* **Goal**
Copy the items from the line containing "You are a GUI" through the end, changing "text area" to "text box" and keeping everything else the same. Omit the pictures.

** BEGIN **

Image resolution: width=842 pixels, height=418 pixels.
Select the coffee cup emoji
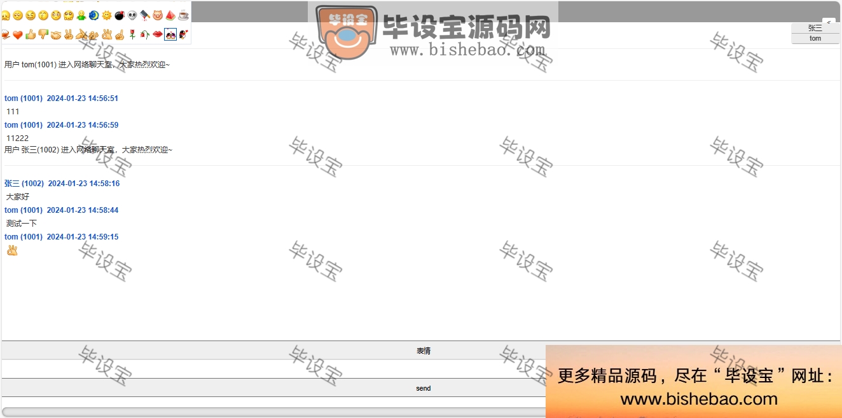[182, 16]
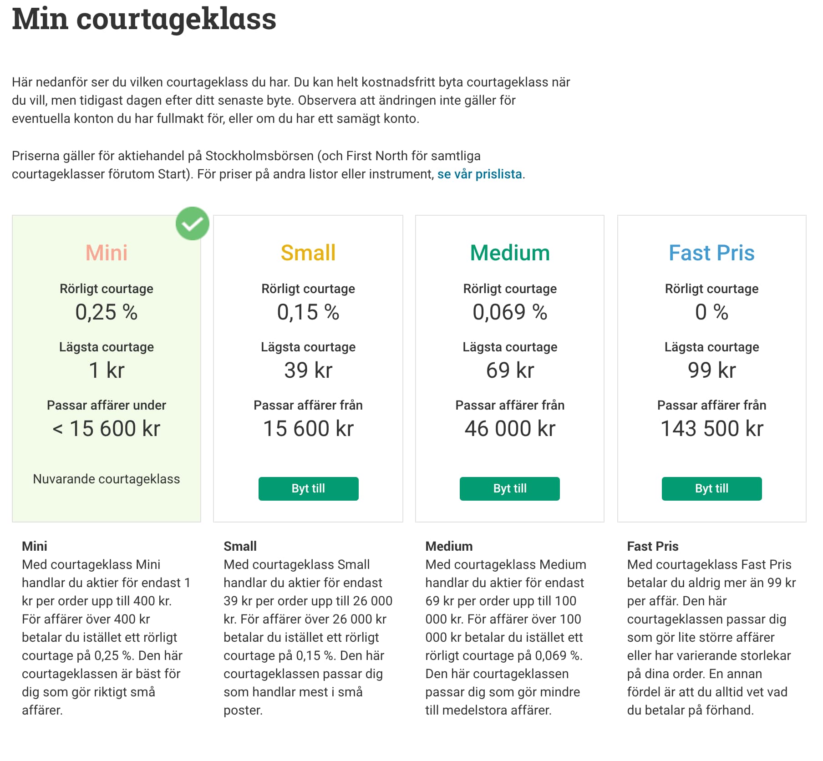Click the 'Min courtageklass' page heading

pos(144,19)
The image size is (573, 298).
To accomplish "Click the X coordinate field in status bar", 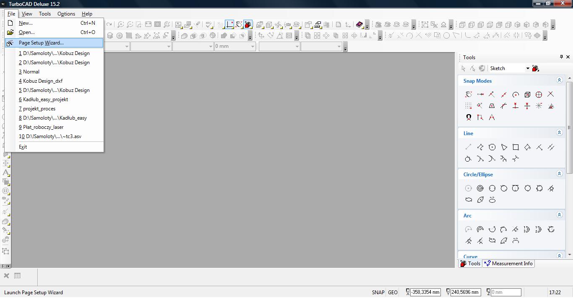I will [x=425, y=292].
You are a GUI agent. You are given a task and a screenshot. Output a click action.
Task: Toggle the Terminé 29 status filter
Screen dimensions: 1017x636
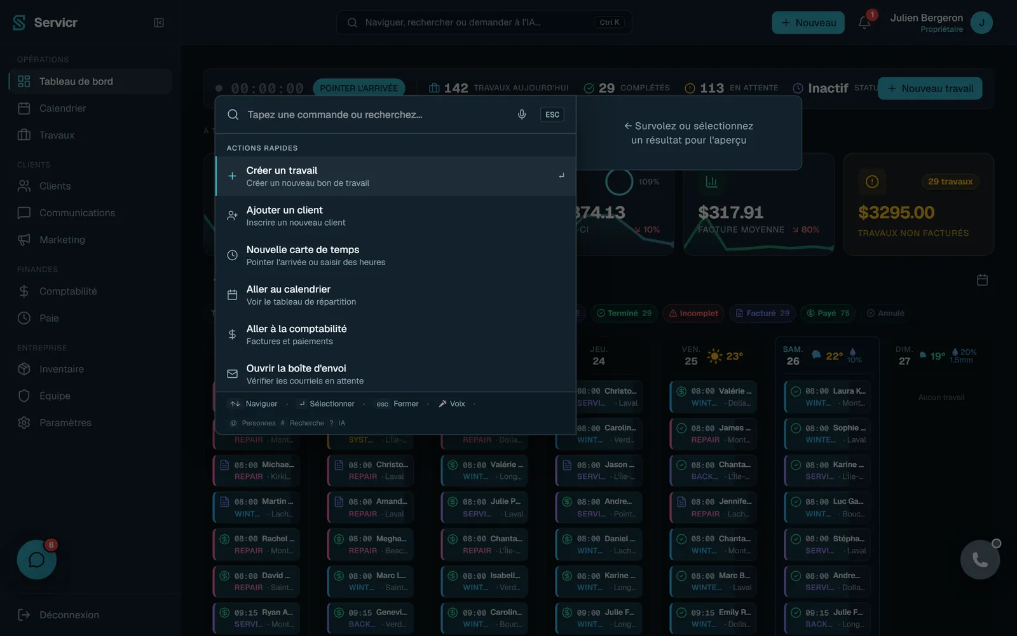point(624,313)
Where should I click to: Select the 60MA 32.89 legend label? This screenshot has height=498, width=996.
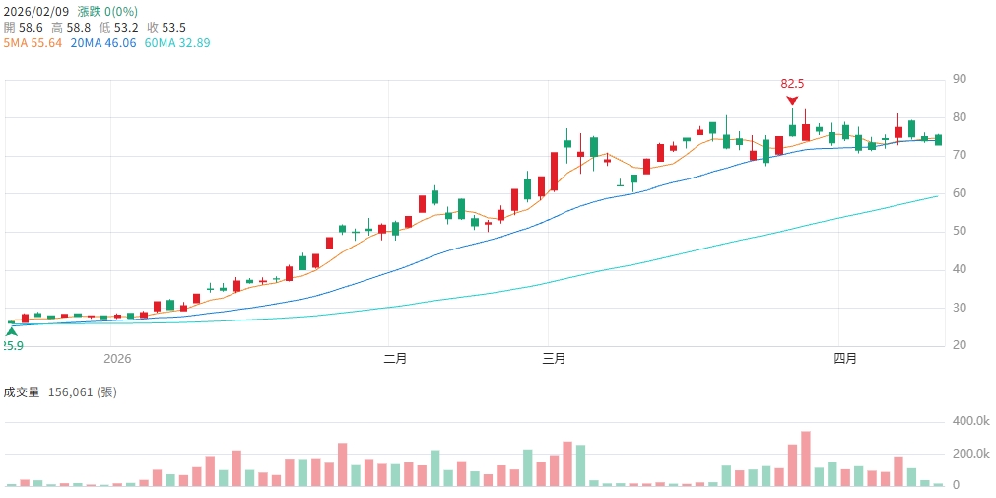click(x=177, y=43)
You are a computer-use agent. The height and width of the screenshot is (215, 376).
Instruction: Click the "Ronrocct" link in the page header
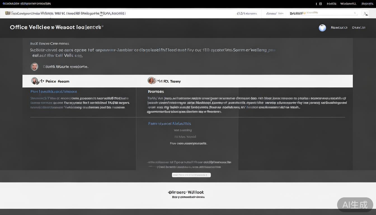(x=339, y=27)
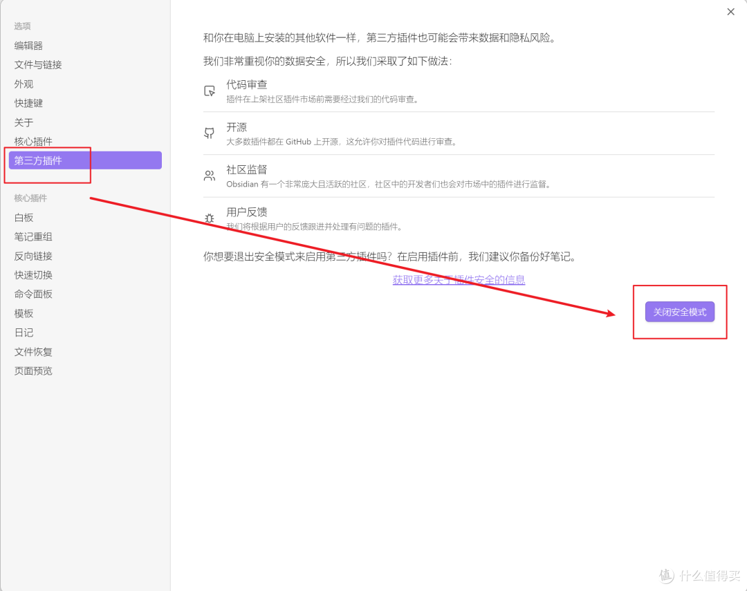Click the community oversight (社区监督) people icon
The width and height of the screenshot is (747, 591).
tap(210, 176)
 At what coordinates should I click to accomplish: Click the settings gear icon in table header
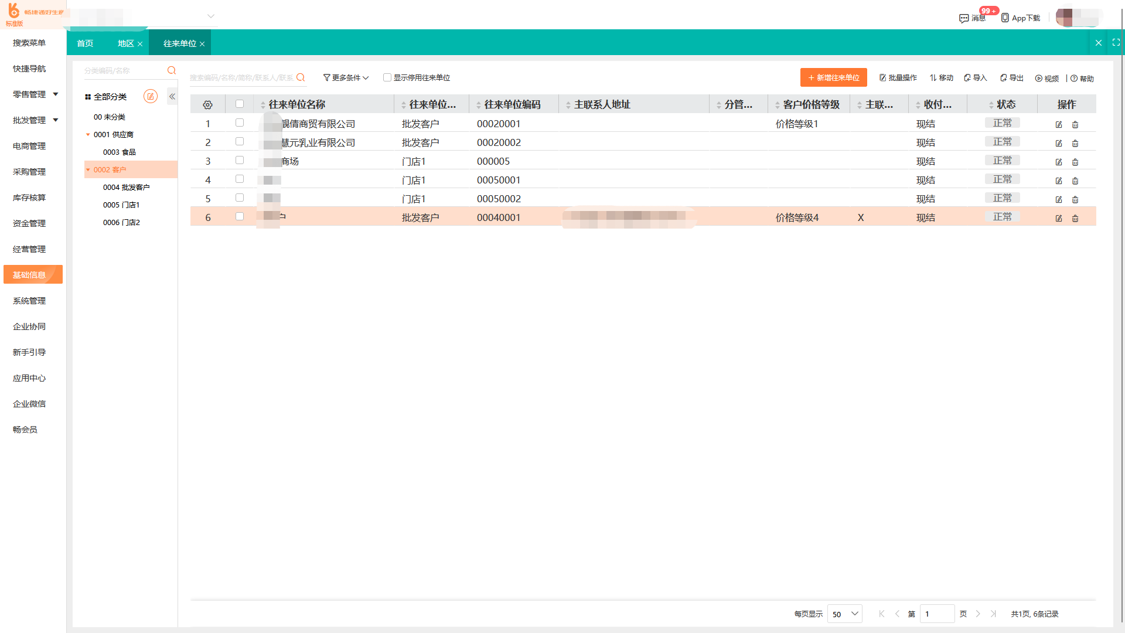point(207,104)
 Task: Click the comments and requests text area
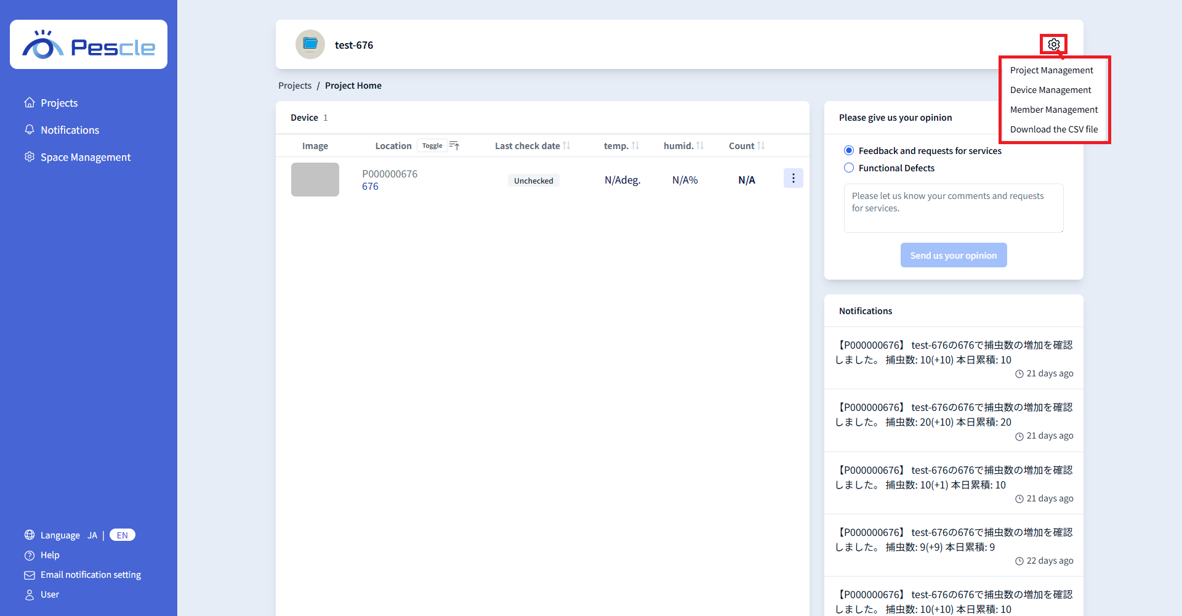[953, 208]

** END **

* **Solution for this problem**
You are a GUI agent. You are given a task and a screenshot. Output a click action.
Task: Toggle the Terminé 29 status filter
Screen dimensions: 1017x636
point(624,313)
Where should I click to: Select the 60MA 32.89 legend label? This screenshot has height=498, width=996.
click(x=177, y=43)
You are a computer-use agent. The height and width of the screenshot is (215, 376).
Instruction: Click the "Ronrocct" link in the page header
(x=339, y=27)
Click the community oversight (社区监督) people icon
The width and height of the screenshot is (747, 591).
tap(210, 176)
 At what coordinates should I click to accomplish: Click the settings gear icon in table header
point(207,104)
 Task: Click the comments and requests text box
[953, 208]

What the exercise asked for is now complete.